▶ PROBLEM DETAILS
Please reproduce everything from the start of the records down to and including the line containing "Looking at the screenshot, I should (563, 53).".

▶ DATA EXCERPTS
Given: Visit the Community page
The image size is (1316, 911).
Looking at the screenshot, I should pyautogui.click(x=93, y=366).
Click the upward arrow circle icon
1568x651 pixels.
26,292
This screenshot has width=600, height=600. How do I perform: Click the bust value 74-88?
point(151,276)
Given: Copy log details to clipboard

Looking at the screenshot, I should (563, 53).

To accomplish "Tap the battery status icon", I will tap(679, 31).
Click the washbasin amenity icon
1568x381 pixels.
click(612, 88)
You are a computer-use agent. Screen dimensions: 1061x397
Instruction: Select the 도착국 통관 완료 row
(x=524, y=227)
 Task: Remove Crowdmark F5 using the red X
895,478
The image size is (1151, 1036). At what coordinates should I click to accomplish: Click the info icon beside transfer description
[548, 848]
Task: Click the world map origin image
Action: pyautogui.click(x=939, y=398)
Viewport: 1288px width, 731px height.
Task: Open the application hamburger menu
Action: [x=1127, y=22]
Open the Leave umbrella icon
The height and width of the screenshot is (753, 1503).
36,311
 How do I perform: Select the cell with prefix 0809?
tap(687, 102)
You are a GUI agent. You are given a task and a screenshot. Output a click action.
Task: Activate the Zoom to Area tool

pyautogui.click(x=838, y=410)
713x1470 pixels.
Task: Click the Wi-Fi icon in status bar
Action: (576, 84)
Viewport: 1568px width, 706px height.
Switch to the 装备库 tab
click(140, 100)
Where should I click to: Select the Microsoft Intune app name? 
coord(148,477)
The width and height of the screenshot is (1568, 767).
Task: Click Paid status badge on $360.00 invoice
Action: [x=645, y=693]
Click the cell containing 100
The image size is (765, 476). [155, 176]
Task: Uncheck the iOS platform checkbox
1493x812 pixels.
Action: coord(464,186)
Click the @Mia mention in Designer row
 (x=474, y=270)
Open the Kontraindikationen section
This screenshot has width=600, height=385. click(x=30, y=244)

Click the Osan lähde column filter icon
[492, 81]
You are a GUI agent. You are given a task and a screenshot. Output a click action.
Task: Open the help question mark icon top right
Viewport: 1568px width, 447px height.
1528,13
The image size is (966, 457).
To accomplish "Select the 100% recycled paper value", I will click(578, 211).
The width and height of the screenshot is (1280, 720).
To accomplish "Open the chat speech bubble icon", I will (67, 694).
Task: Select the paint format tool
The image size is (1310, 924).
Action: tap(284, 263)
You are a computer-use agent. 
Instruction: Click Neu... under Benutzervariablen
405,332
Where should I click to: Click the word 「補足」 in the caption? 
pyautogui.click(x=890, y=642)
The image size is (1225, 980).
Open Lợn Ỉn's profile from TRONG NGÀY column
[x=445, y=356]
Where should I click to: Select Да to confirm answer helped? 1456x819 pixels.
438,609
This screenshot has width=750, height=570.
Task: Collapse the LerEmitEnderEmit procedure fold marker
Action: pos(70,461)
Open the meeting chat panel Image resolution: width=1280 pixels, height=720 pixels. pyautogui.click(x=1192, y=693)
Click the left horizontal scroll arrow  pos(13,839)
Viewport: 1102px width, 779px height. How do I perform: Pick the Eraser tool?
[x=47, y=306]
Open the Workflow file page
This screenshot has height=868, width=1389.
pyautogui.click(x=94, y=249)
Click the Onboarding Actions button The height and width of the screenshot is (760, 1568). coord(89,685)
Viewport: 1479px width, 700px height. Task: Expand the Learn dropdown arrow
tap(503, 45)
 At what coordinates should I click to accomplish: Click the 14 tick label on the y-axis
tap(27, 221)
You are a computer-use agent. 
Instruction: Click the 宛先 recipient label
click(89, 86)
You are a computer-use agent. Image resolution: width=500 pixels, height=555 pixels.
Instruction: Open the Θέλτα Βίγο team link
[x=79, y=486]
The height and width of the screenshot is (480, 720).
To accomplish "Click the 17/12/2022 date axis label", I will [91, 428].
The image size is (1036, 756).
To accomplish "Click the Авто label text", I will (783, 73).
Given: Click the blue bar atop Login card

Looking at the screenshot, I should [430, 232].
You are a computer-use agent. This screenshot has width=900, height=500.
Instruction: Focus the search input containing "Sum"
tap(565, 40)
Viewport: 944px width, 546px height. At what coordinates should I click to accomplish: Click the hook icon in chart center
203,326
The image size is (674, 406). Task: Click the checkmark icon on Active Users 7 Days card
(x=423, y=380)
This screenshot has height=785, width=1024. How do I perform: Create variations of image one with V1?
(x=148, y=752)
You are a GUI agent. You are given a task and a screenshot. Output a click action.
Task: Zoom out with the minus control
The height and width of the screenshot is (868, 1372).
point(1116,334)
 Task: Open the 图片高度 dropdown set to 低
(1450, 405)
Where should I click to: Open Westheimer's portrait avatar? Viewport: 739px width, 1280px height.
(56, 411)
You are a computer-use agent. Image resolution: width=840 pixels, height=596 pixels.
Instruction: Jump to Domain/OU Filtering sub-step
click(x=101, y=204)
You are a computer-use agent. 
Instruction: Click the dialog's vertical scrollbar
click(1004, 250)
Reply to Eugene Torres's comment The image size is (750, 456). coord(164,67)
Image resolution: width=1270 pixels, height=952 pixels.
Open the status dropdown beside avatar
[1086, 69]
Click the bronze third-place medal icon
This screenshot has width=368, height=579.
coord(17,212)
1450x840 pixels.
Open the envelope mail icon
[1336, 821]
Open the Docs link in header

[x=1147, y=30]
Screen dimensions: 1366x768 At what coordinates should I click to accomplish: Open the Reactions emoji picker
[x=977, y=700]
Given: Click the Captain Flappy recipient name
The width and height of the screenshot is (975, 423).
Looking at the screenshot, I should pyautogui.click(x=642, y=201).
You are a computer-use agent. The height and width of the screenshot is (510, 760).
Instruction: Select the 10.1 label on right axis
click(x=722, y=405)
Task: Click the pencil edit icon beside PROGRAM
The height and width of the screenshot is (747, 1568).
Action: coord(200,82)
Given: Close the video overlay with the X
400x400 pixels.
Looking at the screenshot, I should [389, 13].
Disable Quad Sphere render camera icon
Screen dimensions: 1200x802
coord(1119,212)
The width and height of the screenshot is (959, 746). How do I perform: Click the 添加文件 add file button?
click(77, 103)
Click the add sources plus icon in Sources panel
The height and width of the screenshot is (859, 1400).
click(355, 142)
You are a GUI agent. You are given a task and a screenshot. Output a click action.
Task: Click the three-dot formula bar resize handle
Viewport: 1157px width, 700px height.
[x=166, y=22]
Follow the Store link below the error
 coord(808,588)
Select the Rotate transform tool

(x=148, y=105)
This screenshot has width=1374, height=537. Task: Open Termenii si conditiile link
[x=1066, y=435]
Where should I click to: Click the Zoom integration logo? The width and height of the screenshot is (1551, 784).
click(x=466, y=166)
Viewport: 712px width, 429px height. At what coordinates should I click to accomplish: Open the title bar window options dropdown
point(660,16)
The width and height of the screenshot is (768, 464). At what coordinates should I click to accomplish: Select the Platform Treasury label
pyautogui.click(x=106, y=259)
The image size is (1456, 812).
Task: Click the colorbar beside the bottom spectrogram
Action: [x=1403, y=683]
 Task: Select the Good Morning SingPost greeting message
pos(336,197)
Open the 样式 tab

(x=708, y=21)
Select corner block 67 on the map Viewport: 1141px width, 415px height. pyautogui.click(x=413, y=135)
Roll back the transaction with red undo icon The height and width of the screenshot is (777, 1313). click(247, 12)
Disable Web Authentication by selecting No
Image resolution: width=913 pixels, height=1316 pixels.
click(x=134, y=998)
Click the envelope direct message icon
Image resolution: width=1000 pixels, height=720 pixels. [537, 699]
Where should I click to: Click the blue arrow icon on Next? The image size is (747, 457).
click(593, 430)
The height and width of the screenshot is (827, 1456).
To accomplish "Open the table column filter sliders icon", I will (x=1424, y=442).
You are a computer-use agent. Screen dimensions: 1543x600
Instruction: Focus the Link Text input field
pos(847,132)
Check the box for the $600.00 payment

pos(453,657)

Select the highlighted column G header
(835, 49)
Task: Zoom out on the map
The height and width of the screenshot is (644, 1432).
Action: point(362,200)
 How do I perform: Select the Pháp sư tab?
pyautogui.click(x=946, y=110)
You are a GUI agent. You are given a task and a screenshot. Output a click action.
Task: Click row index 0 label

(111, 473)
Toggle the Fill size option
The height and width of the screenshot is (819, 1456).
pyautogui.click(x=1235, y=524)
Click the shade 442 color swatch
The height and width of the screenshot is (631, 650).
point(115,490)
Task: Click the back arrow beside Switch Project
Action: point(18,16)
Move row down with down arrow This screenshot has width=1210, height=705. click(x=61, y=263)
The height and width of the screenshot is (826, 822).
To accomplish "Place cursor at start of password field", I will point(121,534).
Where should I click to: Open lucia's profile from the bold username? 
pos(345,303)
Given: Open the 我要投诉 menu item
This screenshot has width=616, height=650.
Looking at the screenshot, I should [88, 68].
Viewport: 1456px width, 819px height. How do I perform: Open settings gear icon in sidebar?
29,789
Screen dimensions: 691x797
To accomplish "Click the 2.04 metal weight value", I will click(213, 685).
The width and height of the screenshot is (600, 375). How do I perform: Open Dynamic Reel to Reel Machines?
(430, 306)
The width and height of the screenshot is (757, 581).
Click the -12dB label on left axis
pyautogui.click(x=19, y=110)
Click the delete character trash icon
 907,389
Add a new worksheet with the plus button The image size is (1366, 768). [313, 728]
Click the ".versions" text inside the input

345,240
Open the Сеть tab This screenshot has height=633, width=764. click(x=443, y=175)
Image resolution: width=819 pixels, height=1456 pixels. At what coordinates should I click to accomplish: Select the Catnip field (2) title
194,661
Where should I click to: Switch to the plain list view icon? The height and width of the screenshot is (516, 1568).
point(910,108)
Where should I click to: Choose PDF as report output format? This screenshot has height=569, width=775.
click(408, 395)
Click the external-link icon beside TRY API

▶ FULL RESPONSE
Given: Visit the Community page
The image size is (1316, 911).
Looking at the screenshot, I should pyautogui.click(x=93, y=366).
Click the upward arrow circle icon
1568x651 pixels.
26,292
This screenshot has width=600, height=600. How do I perform: Click the bust value 74-88?
point(151,276)
Given: Copy log details to clipboard

Looking at the screenshot, I should (563, 53).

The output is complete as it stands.